Givhan v. Distrik Sekolah Konsolidasi Jalur Barat, kasus di mana Mahkamah Agung AS pada tanggal 9 Januari 1979, memutuskan (9–0) bahwa, di bawah Amandemen Pertamaini kebebasan berbicara klausul, pegawai negeri diperbolehkan dalam batas-batas tertentu untuk mengungkapkan pendapat mereka, baik positif atau negatif, secara pribadi dengan majikan mereka tanpa takut akan pembalasan.
Kasus tersebut melibatkan Bessie Givhan, seorang guru di Distrik Sekolah Konsolidasi Jalur Barat Mississippi. Selama tahun ajaran 1970–71, dia melakukan beberapa percakapan pribadi dengan kepala sekolah, mengungkapkan keyakinannya bahwa praktik dan kebijakan distrik sekolah bersifat diskriminatif secara rasial. Setelah tahun ajaran, kontrak mengajarnya tidak diperpanjang. Givhan kemudian menggugat dewan sekolah, menuduh bahwa pejabat menghentikan pekerjaannya karena menggunakan hak Amandemen Pertama untuk kebebasan berbicara. Ketika kasus itu disidangkan di depan pengadilan distrik federal, pejabat sekolah mengklaim bahwa Givhan, selama pertemuannya dengan kepala sekolah, "menghina" dan "bermusuhan" dan membuat "tuntutan kecil dan tidak masuk akal." Itu dan bukti lainnya ditolak oleh pengadilan, yang memutuskan bahwa kebebasan berbicara Givhan telah dilanggar, dan memerintahkannya pemulihan. Pengadilan Banding Sirkuit Kelima, bagaimanapun, membalikkan mendukung dewan. Mengutip preseden Mahkamah Agung, dinyatakan bahwa karena ekspresi guru bersifat pribadi, dia tidak dilindungi di bawah Amandemen Pertama.

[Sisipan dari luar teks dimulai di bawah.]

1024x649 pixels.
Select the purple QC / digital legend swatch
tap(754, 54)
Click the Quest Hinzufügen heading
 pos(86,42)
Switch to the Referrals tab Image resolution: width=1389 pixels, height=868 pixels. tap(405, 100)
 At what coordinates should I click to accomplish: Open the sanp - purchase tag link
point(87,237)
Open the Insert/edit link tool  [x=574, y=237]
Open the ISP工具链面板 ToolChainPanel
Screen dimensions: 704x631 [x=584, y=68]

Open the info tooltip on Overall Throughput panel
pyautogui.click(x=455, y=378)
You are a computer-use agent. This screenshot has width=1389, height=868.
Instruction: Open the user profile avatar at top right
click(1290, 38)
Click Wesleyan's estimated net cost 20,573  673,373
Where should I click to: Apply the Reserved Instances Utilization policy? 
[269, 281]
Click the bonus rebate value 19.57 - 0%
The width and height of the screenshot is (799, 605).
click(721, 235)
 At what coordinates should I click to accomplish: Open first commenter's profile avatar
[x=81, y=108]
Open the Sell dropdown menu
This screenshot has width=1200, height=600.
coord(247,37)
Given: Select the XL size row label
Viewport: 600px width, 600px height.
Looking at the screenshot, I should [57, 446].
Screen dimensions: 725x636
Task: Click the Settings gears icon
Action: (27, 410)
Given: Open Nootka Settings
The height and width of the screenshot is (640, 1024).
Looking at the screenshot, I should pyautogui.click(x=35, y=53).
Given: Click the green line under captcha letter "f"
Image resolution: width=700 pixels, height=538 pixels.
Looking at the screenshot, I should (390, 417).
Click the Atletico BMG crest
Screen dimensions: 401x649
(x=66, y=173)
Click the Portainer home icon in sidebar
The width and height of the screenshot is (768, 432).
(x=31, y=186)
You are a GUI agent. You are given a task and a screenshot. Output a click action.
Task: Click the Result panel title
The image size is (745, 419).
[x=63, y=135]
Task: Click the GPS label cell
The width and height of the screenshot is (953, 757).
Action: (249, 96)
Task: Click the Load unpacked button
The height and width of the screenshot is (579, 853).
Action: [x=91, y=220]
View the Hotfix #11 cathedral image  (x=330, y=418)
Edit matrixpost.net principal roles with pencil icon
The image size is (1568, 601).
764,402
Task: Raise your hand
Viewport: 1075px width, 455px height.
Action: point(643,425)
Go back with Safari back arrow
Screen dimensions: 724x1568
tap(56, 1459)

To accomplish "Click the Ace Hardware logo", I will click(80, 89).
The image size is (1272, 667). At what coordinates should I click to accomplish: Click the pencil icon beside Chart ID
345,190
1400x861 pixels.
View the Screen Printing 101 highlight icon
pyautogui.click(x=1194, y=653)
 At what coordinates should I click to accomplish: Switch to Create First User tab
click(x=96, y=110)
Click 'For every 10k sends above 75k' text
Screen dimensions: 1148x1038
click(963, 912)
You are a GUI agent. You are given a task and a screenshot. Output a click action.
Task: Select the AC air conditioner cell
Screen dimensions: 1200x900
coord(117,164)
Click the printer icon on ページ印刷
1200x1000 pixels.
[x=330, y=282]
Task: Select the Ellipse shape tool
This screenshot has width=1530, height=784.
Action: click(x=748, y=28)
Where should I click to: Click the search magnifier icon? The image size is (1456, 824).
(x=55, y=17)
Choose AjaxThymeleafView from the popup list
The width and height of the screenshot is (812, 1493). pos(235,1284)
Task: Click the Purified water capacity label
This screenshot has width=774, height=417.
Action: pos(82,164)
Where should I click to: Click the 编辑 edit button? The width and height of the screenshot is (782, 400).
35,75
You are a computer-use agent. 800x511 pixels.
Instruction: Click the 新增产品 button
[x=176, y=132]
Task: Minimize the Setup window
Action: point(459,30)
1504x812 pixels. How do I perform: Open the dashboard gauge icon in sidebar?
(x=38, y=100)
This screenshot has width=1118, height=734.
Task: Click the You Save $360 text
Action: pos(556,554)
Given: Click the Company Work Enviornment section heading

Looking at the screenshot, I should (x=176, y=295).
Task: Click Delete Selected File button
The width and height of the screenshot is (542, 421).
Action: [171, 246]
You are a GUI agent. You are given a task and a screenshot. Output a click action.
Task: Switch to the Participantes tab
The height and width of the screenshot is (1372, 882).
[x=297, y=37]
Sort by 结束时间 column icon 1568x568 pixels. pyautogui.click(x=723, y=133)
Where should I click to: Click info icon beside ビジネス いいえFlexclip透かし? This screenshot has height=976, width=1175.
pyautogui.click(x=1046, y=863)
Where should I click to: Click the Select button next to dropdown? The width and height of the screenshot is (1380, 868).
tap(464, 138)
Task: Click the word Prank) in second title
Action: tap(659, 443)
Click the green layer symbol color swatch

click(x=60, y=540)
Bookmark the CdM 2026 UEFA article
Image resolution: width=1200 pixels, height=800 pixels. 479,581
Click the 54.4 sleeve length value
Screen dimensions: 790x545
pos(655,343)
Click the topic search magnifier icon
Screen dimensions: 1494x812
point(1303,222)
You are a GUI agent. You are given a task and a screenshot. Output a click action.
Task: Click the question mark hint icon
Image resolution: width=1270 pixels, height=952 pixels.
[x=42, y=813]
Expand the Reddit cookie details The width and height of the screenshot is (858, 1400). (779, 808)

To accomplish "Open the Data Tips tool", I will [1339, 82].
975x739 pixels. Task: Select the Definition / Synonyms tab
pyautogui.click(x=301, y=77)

Pada tanggal 7 November 1978, kasus tersebut diajukan ke Mahkamah Agung AS. Dalam keputusannya, diputuskan bahwa pegawai publik yang berkomunikasi secara pribadi daripada di forum publik tidak secara otomatis kehilangan perlindungan Amandemen Pertama mereka. Alih-alih, pidato tersebut harus dievaluasi apakah dengan cara apa pun menghalangi pelaksanaan tugas sehari-hari yang semestinya atau mengganggu operasi reguler sekolah. Mengutip kasus sebelumnya—gunung Dinas Pendidikan Kabupaten Sekolah Kota Sehat v. doyle (1977), yang telah diputuskan setelah putusan pengadilan distrik—Mahkamah Agung menambahkan bahwa jika seorang pekerja publik dapat menunjukkan bahwa “perilakunya yang dilindungi secara konstitusional memainkan peran 'substansial' dalam keputusan pemberi kerja" untuk memutuskan hubungan kerja, pemberi kerja harus menunjukkan bahwa dia akan membuat keputusan yang sama "bahkan tanpa adanya perilaku yang dilindungi." walaupun pengadilan distrik menyatakan bahwa perilakunya yang dilindungi telah menjadi alasan utama pemecatan Givhan, itu tidak menentukan apakah dewan sekolah akan bertindak dengan cara yang sama terlepas dari itu. mengadakan. Mahkamah Agung dengan demikian mengosongkan keputusan Sirkuit Kelima, dan kasus itu diajukan kembali.
Pengadilan distrik kemudian memutuskan bahwa dugaan alasan dewan untuk memberhentikan Givhan adalah renungan atau dalih, dan dia diberikan pembayaran kembali dan biaya pengacara. Selain itu, dia diperintahkan untuk dipulihkan. Pada tingkat banding, Fifth Circuit menguatkan putusan tersebut.
Judul artikel: Givhan v. Distrik Sekolah Konsolidasi Jalur Barat
Penerbit: Ensiklopedia Britannica, Inc.